Simple Victories

Why I built this site...hmm seems like an easy answer right? For the most part yes, I wanted a place for parents of kids with special needs to have a place to go with questions, answers, advice and support. It was more than that though I also wanted a place to recognize the struggles of these same parents. A place where we could go when we're not having a good day, when we want to rail at the world and the unfairness of it all.

 

As parents of special needs kids whether they be infants or adults we have so much we deal with in any given day. As anyone with children knows they don't come with instruction manuals. Tough enough with a "typical" child but an even bigger struggle with a special needs child. My child is ten and as I look back I see just how much I didn't realize what I had ahead of me. The monumental task of raising a disabled child can't be fully comprehended until you've lived it. The books that are out there can't touch on what it's really like to live the experience. They give you facts and a few quotes from other parents but they don't truly have a voice. That's what I want for this site, a voice for parents to share the highs and lows of everyday life. A place for new parents to learn what it's really like the good, the bad and the ugly. And a place for those of us who have been there done that to share what we have learned the hard way.  

 

I remember the day my daughter received her diagnosis of cerebral palsy she was 4 1/2 months old and it all started with what we thought was a neck injury. Various x-rays, cat scans and an MRI later and at 2 1/2 months we learned she had a neurological deficit and that her prognosis at that time wasn't entirely clear. We were blessed to have an amazing doctor who answered all of our questions regardless of how many times we asked them. But, it wasn't until 4 1/2 months old that I heard the words Cerebral Palsy.

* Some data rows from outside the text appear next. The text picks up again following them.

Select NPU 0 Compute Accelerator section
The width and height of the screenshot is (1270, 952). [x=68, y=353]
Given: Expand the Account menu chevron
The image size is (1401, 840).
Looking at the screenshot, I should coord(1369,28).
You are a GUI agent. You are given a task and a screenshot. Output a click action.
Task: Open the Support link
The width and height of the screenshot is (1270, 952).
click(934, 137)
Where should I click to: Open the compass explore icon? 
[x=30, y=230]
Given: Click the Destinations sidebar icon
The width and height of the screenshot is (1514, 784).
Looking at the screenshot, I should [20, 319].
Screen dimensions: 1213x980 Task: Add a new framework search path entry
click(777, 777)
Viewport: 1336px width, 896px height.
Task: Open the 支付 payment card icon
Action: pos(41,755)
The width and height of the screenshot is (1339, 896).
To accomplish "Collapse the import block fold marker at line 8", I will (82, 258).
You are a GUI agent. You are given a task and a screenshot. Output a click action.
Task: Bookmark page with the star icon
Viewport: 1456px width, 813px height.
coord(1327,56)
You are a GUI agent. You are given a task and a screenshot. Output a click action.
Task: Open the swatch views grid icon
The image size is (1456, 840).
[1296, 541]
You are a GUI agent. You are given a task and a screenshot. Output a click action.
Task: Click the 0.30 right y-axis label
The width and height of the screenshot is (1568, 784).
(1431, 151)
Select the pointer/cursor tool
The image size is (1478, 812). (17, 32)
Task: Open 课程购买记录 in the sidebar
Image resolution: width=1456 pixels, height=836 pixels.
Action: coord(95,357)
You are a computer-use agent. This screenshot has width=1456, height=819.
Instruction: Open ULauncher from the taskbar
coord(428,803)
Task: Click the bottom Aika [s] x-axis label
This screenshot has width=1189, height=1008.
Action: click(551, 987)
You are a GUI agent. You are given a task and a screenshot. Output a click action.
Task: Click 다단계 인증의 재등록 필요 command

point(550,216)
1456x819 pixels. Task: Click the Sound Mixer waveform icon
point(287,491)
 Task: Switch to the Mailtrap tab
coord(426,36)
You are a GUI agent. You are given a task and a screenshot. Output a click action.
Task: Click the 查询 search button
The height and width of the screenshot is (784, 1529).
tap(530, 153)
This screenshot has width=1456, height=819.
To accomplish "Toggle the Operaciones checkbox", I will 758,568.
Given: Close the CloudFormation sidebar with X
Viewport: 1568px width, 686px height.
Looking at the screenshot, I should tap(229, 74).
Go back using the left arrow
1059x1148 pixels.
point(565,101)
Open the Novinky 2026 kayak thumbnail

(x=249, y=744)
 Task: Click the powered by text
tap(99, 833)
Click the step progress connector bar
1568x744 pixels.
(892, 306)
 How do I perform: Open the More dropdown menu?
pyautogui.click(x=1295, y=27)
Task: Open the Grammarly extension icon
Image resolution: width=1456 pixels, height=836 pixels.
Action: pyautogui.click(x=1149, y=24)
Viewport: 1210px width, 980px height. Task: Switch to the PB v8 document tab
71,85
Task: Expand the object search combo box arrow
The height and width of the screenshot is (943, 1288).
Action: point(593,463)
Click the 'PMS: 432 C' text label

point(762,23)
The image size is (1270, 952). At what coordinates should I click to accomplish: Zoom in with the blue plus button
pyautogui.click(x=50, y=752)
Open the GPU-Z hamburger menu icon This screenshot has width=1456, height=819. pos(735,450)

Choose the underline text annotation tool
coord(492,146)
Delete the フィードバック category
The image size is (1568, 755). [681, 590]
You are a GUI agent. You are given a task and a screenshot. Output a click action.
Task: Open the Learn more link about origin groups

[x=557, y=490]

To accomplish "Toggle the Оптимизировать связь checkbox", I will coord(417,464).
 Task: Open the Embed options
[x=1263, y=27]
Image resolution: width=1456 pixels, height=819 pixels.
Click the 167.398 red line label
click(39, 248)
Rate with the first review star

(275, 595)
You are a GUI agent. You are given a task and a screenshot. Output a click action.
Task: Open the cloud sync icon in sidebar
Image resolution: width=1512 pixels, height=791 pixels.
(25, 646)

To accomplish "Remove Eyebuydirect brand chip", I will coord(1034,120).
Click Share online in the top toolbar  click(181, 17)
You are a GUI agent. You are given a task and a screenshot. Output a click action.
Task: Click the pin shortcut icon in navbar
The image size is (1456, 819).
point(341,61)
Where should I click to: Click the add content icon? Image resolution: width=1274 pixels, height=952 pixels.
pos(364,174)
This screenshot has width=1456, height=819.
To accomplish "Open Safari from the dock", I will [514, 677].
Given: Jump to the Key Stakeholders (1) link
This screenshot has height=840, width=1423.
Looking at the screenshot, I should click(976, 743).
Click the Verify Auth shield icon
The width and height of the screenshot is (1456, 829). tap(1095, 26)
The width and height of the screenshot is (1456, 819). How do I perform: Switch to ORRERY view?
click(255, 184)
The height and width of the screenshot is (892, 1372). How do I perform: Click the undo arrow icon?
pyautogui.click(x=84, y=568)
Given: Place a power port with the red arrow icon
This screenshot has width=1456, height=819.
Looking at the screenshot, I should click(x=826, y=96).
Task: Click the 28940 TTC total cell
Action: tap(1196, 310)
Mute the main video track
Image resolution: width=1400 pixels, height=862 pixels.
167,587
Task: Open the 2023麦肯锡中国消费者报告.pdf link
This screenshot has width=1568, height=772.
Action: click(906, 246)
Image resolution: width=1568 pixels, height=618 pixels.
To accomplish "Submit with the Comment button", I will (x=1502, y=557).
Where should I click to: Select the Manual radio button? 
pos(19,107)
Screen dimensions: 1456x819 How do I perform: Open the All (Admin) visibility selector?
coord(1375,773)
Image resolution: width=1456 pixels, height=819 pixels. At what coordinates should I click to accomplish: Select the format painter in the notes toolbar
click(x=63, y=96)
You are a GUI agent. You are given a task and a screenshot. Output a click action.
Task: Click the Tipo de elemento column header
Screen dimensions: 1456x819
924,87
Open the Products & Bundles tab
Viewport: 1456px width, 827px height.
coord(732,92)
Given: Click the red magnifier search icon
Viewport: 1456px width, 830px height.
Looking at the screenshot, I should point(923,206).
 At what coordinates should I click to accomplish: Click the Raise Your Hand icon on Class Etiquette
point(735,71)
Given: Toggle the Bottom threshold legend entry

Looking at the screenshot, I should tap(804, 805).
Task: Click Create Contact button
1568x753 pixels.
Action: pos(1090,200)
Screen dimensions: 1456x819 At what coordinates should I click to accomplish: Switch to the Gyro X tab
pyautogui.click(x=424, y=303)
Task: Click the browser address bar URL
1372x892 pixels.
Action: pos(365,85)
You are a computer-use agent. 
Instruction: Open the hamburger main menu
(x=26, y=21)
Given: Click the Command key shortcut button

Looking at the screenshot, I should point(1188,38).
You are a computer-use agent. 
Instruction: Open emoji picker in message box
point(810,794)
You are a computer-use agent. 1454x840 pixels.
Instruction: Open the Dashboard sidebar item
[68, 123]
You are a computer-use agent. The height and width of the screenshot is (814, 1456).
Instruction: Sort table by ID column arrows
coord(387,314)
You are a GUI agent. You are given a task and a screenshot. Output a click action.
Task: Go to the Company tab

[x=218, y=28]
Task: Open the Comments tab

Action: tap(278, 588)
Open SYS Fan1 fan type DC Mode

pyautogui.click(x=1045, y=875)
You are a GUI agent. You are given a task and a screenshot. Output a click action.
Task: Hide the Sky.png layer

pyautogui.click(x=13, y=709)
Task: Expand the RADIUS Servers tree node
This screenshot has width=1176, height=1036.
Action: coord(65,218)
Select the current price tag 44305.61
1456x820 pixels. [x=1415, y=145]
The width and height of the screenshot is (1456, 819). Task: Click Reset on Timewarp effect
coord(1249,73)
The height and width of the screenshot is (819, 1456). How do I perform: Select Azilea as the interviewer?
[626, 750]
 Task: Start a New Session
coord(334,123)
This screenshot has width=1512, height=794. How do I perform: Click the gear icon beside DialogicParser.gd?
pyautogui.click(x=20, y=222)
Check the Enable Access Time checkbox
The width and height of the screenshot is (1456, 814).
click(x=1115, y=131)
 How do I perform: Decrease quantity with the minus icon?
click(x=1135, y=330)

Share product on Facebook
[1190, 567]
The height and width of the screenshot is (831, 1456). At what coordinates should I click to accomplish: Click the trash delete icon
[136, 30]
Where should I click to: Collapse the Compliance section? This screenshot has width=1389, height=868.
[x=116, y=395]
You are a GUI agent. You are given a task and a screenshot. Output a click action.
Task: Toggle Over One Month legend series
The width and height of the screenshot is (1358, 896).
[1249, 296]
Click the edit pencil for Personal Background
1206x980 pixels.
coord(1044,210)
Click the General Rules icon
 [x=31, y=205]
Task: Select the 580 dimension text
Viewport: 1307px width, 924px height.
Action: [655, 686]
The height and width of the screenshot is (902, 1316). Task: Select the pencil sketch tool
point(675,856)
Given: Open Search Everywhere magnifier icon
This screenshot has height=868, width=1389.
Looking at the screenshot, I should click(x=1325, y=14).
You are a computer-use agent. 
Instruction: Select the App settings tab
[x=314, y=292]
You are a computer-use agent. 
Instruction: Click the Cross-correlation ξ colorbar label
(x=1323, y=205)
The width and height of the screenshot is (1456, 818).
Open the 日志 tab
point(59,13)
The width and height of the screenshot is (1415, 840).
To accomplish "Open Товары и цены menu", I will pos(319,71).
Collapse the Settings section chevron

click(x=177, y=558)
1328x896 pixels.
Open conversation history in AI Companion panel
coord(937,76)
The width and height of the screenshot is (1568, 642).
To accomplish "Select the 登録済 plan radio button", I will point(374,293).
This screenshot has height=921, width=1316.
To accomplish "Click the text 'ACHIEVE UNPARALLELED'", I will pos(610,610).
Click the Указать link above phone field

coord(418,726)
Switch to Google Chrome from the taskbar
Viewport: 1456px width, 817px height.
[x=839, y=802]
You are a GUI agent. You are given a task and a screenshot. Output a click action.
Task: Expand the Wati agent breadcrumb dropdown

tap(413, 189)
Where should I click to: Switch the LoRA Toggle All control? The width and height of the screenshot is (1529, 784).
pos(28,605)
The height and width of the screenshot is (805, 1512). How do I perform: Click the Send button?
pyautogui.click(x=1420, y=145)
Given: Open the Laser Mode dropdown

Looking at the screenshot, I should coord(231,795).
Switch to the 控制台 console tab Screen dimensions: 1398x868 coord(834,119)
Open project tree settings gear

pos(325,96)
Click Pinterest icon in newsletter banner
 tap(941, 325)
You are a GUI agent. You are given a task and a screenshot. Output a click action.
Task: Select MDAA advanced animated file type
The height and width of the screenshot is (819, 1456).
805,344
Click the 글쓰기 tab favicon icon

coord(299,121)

Up until that point it had been a vague terminology for an impairment with no name. Those words though were the first time I grieved for my child. For the what ifs, the what could have been and the what would be. Sounds like a pity party but really that's a lot what it's like raising a special needs child. You have your good days and your bad days. Like most people I cherish the good days and get through the bad ones. It's nice though sometimes to have someone to share those days with. Someone to ask all those questions that you can never seem to find the answers to. Hopefully this site will provide that for everyone who comes here.  

 

There are many types of disabilities just as there are many types of parents and this site is to bring the life experiences we all have together in one place. It's simple really a place for parents to support each other. Because really who couldn't use a little support now and then.